TorrentFreak: DDoS-Guard database and source code dump on exploit.in

https://torrentfreak.com/database-of-pirate-site-haven-ddos-guard-is-reportedly-up-for-sale-210602/

Relevant article by Group-IB: https://www.group-ib.com/media/ddos-guard-database/
Alleged information revealed:
  • "Full source code dump for all their infrastructure, backend, frontend, and obviously network filtering/blocking."
  • "Full DB dump with all customers, including all info such as name, site, real IP, payment info, etc. Includes popular sites like ru-tracker."
The leak has not been confirmed, yet even if it does not contain the full set claimed, partial reveal of such information could still spell doom for a couple of careless services.

Oh, and WebOasis itself is using ddos-guard, too, if the HTTP headers are to be believed.
                  

Re: TorrentFreak: DDoS-Guard database and source code dump on exploit.in

Reply #1
https://www.cyberscoop.com/ddos-guard-parler-exploit-in-bulletproof-hosting/

"According to Group-IB Threat Intelligence & Attribution system, this user previously had an account on exploit[.]in but was banned by the forum administrators as he refused to use the escrow service."

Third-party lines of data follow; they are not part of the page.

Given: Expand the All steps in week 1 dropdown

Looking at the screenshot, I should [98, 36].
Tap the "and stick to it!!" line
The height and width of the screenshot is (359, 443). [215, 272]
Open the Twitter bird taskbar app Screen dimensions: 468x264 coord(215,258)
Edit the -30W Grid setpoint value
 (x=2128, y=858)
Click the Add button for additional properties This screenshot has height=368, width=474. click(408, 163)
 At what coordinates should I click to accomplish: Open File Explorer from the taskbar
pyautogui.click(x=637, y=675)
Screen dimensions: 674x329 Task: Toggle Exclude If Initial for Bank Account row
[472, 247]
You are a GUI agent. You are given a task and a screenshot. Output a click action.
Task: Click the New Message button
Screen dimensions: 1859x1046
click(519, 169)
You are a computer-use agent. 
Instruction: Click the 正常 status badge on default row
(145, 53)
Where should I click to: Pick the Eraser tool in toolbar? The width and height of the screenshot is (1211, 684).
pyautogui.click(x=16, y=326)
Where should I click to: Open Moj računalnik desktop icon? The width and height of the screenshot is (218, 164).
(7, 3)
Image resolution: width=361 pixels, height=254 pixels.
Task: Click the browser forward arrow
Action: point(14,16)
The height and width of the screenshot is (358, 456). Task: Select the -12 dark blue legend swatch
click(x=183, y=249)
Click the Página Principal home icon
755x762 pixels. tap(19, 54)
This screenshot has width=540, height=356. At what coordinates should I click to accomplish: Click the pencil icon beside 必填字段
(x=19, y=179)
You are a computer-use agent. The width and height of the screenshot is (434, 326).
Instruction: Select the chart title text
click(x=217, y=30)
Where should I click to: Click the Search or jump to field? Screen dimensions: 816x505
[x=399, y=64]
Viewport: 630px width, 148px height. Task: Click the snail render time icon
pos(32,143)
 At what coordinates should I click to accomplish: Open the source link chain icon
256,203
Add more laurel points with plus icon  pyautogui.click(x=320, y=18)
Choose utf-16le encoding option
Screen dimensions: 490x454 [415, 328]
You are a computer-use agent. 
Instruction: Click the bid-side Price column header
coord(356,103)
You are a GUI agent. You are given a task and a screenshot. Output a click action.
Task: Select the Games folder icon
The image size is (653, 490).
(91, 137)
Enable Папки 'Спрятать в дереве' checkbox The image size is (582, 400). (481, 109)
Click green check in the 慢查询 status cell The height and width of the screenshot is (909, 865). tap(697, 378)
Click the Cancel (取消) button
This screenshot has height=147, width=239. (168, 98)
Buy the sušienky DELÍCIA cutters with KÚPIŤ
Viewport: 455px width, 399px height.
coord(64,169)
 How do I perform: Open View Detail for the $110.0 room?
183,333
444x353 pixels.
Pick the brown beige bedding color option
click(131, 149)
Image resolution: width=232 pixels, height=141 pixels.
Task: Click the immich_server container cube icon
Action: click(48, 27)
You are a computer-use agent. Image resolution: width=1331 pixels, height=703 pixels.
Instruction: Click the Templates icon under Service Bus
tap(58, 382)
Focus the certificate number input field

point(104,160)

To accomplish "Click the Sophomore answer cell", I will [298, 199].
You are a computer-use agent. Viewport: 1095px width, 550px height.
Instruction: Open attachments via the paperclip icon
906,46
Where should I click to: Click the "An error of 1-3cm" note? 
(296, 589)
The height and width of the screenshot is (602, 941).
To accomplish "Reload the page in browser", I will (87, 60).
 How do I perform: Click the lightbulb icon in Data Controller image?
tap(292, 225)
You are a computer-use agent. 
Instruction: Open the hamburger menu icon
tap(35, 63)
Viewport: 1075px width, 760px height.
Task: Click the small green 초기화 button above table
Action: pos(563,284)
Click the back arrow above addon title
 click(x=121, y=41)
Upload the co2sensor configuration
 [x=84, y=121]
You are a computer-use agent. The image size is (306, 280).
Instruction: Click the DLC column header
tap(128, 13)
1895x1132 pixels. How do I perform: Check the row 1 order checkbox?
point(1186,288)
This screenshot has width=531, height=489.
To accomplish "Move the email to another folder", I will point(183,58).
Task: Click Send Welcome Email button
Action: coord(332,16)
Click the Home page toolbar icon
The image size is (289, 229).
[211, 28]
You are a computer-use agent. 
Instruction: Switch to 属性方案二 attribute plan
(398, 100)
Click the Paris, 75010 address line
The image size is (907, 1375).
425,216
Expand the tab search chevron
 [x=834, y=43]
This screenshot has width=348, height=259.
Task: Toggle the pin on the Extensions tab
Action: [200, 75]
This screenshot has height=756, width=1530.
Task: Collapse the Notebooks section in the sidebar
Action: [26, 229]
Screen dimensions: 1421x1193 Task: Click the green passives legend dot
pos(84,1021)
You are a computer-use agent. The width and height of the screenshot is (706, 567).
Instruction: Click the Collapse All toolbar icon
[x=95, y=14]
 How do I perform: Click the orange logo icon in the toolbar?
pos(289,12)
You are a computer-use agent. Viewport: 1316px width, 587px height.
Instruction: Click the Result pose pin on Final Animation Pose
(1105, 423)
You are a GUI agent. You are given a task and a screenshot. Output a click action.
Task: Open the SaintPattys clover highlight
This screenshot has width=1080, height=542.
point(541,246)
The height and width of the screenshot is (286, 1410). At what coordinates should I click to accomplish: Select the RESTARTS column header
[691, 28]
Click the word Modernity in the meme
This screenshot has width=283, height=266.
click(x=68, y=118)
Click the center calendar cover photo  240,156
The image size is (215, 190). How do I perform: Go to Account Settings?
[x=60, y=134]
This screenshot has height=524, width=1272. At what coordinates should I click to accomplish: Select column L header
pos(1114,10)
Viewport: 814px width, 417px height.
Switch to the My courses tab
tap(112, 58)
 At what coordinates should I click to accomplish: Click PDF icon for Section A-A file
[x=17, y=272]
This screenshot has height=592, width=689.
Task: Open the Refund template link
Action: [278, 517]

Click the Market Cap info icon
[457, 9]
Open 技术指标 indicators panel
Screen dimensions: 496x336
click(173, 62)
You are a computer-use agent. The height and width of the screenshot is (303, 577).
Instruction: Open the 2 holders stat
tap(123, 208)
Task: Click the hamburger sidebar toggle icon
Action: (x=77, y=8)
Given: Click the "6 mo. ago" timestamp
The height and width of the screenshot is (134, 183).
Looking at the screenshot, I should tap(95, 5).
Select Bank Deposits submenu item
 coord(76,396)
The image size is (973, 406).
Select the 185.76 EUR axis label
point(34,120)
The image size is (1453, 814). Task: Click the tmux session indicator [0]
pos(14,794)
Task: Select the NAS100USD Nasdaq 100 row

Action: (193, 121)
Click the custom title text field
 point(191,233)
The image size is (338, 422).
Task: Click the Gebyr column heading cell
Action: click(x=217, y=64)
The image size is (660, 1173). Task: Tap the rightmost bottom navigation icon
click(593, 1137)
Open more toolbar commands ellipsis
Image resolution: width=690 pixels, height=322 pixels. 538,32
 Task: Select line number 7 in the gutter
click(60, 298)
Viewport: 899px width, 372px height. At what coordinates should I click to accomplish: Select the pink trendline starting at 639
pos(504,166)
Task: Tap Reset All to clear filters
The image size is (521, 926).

"Initially, the threat actor was auctioning off the lot with a starting price of $500,000. Shortly after the amount was reduced to $350,000. The threat actor didn’t provide a sample of the database, which makes it impossible to verify the authenticity of the reported stolen database and the source code. The seller registered this account on exploit[.]in in January 2021 and has been looking to buy access to different corporate networks ever since. It is only the second time that they are trying to sell data on the forum. Despite the regular activity, the threat actor has no reputation on the forum and has made no deposits yet."
                  

Re: TorrentFreak: DDoS-Guard database and source code dump on exploit.in

Reply #2
DDOS-Guard email reply to my inquiry into if this was true or not...

Quote
Quote
We're constantly receiving emails, messages e.t.c. regarding possible leaks, vulnerabilities, and other information of the same type.

For the most part, such threats have nothing behind them, so I believe you have nothing to worry about.

Our engineers constantly improving the system and data protection to make sure that all data is safe.
Kind of a generic vague response.
                  

Re: TorrentFreak: DDoS-Guard database and source code dump on exploit.in

Reply #3
Either way it doesn't matter because you don't even have to provide DDOS-Guard with a name. They allow entirely blank profiles. Only thing they require is an email address and password. They also are good about accepting cryptocurrencies. Already did a password reset. I'm not too concerned.